Question

The length, width, and height of a rectangular box are $$l=5, w=2,$$ and $$h=3,$$ respectively. (a) Find the instantaneous rate of change of the volume of the box with respect to the length if $$w$$ and $$h$$ are held constant. (b) Find the instantaneous rate of change of the volume of the box with respect to the width if $$l$$ and $$h$$ are held constant. (c) Find the instantaneous rate of change of the volume of the box with respect to the height if $$l$$ and $$w$$ are held constant.

Answer

**step1** Understanding the volume of a rectangular box

The volume of a rectangular box is calculated by multiplying its length, width, and height.
The formula for the volume (V) is: $$V = \text{length} \times \text{width} \times \text{height}$$ or $$V = l \times w \times h$$.

**step2** Identifying the given dimensions

The dimensions of the rectangular box are provided as:
Length ($$l$$) = 5 units
Width ($$w$$) = 2 units
Height ($$h$$) = 3 units.

**step3** Analyzing part a: Rate of change with respect to length

For part (a), we need to determine how much the volume changes for every unit change in length, while the width and height remain constant.
We are given $$w = 2$$ and $$h = 3$$.
Substitute these constant values into the volume formula:
$$V = l \times 2 \times 3$$
$$V = l \times 6$$
$$V = 6l$$
This equation shows a direct relationship where the volume is 6 times the length. This means that for every 1 unit increase in length, the volume increases by a constant amount.

**step4** Calculating the instantaneous rate of change for part a

Since the relationship is $$V = 6l$$, an increase of 1 unit in length will always result in an increase of 6 cubic units in volume. This constant rate of increase per unit of length is the instantaneous rate of change.
Therefore, the instantaneous rate of change of the volume of the box with respect to the length, when the width and height are held constant, is 6.

**step5** Analyzing part b: Rate of change with respect to width

For part (b), we need to determine how much the volume changes for every unit change in width, while the length and height remain constant.
We are given $$l = 5$$ and $$h = 3$$.
Substitute these constant values into the volume formula:
$$V = 5 \times w \times 3$$
$$V = 5 \times 3 \times w$$
$$V = 15w$$
This equation shows a direct relationship where the volume is 15 times the width. This means that for every 1 unit increase in width, the volume increases by a constant amount.

**step6** Calculating the instantaneous rate of change for part b

Since the relationship is $$V = 15w$$, an increase of 1 unit in width will always result in an increase of 15 cubic units in volume. This constant rate of increase per unit of width is the instantaneous rate of change.
Therefore, the instantaneous rate of change of the volume of the box with respect to the width, when the length and height are held constant, is 15.

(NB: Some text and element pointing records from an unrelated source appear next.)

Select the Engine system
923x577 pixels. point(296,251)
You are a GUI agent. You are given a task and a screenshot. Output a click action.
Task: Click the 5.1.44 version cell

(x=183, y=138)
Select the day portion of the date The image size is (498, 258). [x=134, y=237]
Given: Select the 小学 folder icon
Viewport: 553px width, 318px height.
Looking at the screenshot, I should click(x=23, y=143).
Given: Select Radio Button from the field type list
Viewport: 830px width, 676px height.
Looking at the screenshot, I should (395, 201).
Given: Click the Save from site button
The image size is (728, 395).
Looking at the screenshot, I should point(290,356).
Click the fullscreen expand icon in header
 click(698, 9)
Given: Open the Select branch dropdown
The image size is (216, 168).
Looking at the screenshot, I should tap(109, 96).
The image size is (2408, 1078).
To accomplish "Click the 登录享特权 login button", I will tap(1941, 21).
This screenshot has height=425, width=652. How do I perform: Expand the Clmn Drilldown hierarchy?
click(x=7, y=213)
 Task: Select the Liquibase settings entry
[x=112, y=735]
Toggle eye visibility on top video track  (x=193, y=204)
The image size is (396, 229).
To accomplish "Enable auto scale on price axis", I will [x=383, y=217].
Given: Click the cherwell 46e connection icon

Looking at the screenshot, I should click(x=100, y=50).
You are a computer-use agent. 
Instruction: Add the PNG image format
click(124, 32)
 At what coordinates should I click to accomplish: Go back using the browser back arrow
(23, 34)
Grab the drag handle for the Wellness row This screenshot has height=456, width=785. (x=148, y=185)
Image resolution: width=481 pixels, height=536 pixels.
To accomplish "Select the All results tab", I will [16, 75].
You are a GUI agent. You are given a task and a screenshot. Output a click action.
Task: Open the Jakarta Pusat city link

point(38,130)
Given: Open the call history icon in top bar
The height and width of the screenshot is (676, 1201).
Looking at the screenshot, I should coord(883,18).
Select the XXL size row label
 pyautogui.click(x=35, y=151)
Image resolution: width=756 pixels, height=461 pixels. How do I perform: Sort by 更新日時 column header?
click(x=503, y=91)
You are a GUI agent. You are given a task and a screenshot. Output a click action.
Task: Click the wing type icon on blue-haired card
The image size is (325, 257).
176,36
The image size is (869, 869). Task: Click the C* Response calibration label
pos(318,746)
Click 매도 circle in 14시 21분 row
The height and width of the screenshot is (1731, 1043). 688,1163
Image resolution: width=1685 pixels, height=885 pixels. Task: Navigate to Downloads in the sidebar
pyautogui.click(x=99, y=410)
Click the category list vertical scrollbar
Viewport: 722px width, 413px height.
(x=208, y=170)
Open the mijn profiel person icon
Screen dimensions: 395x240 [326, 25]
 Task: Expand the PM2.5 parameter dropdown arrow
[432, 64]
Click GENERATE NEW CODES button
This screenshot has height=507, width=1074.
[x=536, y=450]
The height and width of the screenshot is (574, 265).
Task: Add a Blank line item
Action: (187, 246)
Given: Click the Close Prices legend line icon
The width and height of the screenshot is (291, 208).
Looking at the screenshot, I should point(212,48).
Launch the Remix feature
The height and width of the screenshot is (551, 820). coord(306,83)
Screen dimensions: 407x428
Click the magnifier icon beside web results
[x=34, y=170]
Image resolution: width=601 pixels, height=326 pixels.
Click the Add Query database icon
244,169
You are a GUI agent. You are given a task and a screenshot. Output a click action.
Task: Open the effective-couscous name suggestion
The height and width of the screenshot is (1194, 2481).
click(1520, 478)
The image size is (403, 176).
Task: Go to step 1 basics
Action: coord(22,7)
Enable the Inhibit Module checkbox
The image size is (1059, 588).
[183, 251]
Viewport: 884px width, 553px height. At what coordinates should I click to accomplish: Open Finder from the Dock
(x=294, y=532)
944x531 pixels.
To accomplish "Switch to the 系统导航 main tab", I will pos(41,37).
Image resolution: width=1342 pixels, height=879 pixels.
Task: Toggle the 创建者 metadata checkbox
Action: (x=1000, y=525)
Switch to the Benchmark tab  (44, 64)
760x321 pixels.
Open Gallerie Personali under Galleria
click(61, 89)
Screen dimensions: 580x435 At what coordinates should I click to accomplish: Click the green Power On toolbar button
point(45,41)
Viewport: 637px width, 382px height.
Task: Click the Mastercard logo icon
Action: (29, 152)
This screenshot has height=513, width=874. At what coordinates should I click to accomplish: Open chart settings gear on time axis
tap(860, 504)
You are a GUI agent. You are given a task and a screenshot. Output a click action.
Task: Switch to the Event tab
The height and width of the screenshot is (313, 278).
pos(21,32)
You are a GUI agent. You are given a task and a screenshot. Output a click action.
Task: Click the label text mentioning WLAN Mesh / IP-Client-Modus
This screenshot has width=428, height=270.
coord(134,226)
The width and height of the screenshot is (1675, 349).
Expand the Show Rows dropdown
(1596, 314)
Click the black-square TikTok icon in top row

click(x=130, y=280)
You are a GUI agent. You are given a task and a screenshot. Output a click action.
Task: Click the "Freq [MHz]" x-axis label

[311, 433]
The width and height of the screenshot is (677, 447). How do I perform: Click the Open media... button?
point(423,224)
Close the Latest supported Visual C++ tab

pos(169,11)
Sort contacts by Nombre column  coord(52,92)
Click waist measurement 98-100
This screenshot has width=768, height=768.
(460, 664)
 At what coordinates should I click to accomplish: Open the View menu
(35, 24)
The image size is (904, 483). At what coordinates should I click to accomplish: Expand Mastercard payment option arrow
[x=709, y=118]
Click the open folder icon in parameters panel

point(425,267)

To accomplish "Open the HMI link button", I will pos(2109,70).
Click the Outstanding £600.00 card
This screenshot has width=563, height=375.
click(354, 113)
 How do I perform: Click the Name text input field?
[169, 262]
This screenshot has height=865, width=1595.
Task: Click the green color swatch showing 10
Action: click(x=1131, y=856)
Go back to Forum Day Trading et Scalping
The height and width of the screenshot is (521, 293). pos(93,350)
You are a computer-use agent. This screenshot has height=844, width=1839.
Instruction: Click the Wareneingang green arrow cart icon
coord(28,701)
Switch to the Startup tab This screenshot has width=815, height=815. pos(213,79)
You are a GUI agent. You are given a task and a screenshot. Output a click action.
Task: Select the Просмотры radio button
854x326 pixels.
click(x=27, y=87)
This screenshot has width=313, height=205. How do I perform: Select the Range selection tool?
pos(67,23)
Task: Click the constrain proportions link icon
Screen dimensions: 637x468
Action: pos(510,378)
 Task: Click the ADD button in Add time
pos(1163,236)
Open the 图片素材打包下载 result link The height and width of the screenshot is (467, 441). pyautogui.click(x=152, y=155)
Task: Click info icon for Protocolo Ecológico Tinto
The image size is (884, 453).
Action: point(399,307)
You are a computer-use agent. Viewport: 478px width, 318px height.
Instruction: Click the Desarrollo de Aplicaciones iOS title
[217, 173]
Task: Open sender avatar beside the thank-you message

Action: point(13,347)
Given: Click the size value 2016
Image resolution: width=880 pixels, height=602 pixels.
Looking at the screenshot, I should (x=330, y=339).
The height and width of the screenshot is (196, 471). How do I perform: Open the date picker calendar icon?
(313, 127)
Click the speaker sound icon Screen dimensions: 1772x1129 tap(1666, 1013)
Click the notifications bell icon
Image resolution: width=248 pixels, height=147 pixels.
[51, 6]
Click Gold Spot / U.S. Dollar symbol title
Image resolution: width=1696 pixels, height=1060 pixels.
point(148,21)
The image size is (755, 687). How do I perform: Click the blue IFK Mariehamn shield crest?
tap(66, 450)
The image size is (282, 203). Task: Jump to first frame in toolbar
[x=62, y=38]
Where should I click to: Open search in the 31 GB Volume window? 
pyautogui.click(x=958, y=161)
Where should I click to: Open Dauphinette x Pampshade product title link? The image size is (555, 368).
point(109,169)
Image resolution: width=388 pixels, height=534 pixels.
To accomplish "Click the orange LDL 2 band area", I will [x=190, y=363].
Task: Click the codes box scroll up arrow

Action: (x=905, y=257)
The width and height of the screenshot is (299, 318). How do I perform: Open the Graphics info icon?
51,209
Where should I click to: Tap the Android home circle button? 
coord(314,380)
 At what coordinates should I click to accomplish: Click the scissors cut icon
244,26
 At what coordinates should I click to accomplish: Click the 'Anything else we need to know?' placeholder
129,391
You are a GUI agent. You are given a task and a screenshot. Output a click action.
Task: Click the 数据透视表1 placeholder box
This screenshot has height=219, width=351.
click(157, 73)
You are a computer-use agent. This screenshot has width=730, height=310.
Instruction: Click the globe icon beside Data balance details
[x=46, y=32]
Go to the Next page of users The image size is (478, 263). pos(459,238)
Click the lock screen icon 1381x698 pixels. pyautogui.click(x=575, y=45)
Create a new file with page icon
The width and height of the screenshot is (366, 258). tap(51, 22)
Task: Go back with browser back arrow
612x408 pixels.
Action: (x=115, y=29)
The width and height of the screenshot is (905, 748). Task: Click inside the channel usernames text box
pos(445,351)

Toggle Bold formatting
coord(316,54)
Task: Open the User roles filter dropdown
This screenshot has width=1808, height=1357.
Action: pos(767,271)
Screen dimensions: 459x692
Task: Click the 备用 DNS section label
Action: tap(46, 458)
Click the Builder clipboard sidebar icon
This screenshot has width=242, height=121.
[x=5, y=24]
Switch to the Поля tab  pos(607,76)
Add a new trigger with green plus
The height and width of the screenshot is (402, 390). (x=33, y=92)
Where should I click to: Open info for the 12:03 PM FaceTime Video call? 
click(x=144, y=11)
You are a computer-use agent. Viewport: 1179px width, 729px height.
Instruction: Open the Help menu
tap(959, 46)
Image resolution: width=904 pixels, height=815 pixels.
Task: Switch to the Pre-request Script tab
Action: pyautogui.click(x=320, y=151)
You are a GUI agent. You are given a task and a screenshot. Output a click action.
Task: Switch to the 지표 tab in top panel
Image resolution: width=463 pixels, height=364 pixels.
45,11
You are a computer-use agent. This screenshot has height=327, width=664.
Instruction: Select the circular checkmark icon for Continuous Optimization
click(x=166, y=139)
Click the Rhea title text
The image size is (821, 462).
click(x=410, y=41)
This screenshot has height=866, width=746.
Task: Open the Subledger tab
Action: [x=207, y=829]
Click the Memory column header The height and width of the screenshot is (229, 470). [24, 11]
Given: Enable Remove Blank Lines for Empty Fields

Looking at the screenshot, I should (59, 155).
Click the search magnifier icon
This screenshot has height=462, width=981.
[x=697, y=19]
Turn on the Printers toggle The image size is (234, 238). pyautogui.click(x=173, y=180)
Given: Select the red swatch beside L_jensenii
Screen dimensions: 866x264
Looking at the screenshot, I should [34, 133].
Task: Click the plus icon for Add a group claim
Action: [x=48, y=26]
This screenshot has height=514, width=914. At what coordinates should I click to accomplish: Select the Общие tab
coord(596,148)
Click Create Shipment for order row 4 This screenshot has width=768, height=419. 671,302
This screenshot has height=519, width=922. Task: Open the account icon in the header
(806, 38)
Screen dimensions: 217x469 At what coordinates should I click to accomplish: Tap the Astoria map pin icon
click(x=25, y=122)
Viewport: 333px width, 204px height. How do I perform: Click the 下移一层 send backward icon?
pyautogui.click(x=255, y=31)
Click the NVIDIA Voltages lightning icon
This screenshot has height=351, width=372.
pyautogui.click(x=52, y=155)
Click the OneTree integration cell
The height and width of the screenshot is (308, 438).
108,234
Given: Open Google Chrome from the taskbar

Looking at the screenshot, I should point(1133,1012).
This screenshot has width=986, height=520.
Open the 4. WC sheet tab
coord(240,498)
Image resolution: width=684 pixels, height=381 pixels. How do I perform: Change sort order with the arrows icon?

**step7** Analyzing part c: Rate of change with respect to height

For part (c), we need to determine how much the volume changes for every unit change in height, while the length and width remain constant.
We are given $$l = 5$$ and $$w = 2$$.
Substitute these constant values into the volume formula:
$$V = 5 \times 2 \times h$$
$$V = 10 \times h$$
$$V = 10h$$
This equation shows a direct relationship where the volume is 10 times the height. This means that for every 1 unit increase in height, the volume increases by a constant amount.

**step8** Calculating the instantaneous rate of change for part c

Since the relationship is $$V = 10h$$, an increase of 1 unit in height will always result in an increase of 10 cubic units in volume. This constant rate of increase per unit of height is the instantaneous rate of change.
Therefore, the instantaneous rate of change of the volume of the box with respect to the height, when the length and width are held constant, is 10.